The update process uses cross-account role assumption with carefully scoped trust policies. In each managed account, you create a RepokidRole that trusts the central Repokid account and has permissions to update IAM inline policies:
{
"Version": "2012-10-17",
"Statement": [
{
"Effect": "Allow",
"Action": [
"iam:GetRole",
"iam:GetRolePolicy",
"iam:PutRolePolicy",
"iam:DeleteRolePolicy",
"iam:ListRolePolicies",
"iam:ListAttachedRolePolicies"
],
"Resource": "*"
},
{
"Effect": "Allow",
"Action": [
"iam:ListRoles"
],
"Resource": "*"
}
]
}
Repokid's hook system provides extension points for custom logic. You can write hooks that fire before or after repo operations, enabling integration with ticketing systems, Slack notifications, or additional validation layers. A post-repo hook might automatically create a JIRA ticket documenting which permissions were removed from which roles, giving teams visibility into changes even though the process is automated.
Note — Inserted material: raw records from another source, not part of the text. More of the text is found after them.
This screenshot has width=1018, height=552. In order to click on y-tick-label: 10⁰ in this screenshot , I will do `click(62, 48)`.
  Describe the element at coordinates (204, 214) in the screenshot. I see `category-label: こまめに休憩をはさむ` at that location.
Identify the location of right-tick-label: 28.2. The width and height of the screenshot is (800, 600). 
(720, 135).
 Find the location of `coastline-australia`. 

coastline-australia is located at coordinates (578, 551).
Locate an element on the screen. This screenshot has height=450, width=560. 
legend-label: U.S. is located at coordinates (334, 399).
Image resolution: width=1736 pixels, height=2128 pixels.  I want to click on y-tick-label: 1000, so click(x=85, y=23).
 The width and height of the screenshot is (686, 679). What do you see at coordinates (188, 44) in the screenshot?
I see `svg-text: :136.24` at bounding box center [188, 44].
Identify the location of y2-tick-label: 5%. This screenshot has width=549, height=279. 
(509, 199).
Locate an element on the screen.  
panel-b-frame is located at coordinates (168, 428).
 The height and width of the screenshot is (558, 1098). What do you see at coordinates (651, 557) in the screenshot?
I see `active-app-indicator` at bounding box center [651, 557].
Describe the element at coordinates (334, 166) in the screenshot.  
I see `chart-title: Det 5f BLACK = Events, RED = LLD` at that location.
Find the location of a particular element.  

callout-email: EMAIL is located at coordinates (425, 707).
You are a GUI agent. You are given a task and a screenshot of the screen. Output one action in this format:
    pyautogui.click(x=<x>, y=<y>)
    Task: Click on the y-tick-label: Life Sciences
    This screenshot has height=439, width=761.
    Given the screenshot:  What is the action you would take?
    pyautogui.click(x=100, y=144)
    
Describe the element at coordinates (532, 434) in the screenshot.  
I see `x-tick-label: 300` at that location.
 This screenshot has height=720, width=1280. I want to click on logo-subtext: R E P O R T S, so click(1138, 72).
The DynamoDB schema maintains state across runs. Each role gets a record tracking its repo history: how many times permissions have been removed, when the last repo occurred, which services were removed, and whether any rollbacks happened. This data feeds into decisions about whether a role is stable enough for automated changes or needs human review.
Gotcha
Repokid's reliance on AWS IAM Access Advisor data is both its greatest strength and biggest limitation. Access Advisor tracks service-level usage, not action-level granularity. If a role uses S3, Access Advisor confirms S3 activity but doesn't distinguish between s3:GetObject and s3:DeleteBucket. Repokid removes entire services, not individual actions, so it can't optimize roles that legitimately need a service but have overly broad actions within that service. A role with s3:* that only reads objects will keep s3:* because Access Advisor shows S3 usage.
The infrastructure requirements are substantial. You need DynamoDB tables with global secondary indexes, a separate Aardvark deployment pulling Access Advisor data continuously, and cross-account IAM roles in every managed account. Access Advisor data has known delays—sometimes 4+ hours—and doesn't capture CloudTrail-level detail about specific API calls. For critical roles with infrequent but essential operations (disaster recovery roles, quarterly compliance jobs), Access Advisor might show a service as unused simply because it hasn't been needed during the observation window. The 90-day default lookback helps but doesn't eliminate this risk. You'll need comprehensive filters and possibly manual exemptions for edge cases. Additionally, since Repokid only manages inline policies, organizations that primarily use AWS managed policies or customer managed policies won't benefit without restructuring their IAM strategy.
Verdict
Use if: You manage 50+ AWS accounts with rapid deployment velocity where developers routinely create over-permissioned roles, you already have infrastructure-as-code maturity and can deploy supporting services like DynamoDB and Aardvark, and you're willing to invest engineering time in tuning filters and monitoring rollbacks during a multi-month rollout. Repokid shines in environments where the cost of manual IAM audits exceeds the cost of building automation. Skip if: You have fewer than 20 accounts where manual quarterly reviews are feasible, you primarily use AWS managed policies that Repokid can't modify, your roles perform infrequent critical operations that Access Advisor won't capture, or you lack the operational maturity to safely run automated permission changes in production. Smaller organizations should start with AWS IAM Access Analyzer's unused access findings and manual remediation before investing in Repokid's complexity.